* PROBLEM REQUIREMENTS: For the data below, tally how many lines contain "computer" and answer only with that tally.

RECORDS FOR THIS TASK START

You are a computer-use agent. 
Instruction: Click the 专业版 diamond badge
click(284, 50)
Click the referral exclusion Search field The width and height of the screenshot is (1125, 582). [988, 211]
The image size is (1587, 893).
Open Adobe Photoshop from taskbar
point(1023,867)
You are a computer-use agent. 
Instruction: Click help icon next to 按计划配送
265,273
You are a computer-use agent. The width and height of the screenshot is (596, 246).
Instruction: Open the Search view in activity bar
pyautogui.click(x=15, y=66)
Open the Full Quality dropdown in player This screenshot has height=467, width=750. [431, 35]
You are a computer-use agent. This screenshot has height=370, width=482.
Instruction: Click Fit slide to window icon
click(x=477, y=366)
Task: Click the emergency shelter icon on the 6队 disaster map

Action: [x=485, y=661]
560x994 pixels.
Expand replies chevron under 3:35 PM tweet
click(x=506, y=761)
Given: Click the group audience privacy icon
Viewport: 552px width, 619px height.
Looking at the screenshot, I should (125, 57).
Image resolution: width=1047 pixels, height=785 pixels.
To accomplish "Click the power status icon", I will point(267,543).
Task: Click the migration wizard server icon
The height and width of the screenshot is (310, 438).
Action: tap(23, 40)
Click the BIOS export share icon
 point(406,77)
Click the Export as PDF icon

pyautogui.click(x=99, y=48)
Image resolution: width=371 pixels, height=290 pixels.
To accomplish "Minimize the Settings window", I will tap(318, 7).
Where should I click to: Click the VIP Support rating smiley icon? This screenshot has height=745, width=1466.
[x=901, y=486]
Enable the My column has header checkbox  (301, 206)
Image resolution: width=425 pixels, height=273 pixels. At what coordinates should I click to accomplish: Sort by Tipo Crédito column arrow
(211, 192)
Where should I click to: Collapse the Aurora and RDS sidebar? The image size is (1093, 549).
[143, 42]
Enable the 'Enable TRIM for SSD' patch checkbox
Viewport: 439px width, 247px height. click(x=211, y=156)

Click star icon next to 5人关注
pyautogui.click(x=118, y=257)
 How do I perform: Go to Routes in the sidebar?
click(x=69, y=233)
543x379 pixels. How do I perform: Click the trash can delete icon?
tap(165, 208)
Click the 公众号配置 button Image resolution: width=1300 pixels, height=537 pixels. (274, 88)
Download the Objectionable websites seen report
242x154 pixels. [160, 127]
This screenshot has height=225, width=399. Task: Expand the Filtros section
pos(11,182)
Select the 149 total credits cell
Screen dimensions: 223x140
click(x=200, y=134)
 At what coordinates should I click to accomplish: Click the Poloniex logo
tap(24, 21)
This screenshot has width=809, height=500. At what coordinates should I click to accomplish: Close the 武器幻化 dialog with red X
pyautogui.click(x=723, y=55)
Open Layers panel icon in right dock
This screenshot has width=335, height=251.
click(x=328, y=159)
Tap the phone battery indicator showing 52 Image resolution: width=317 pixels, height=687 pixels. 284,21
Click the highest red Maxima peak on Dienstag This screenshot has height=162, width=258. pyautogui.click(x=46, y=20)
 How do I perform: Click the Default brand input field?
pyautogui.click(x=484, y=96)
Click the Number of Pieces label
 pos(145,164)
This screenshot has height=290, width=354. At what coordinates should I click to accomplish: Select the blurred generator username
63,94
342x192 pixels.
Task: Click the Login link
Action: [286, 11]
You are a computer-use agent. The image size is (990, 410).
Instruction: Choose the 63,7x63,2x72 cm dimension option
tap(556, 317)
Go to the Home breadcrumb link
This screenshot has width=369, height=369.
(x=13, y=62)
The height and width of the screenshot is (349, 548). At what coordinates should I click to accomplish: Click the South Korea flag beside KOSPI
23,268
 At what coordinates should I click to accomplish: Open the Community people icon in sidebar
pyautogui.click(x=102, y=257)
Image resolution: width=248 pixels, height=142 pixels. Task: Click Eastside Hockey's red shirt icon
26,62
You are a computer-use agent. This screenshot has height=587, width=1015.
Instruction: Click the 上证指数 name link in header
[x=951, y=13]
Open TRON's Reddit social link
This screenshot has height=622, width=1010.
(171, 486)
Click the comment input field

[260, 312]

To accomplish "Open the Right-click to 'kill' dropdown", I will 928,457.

RECORDS FOR THIS TASK END

* RESULT BELOW: 6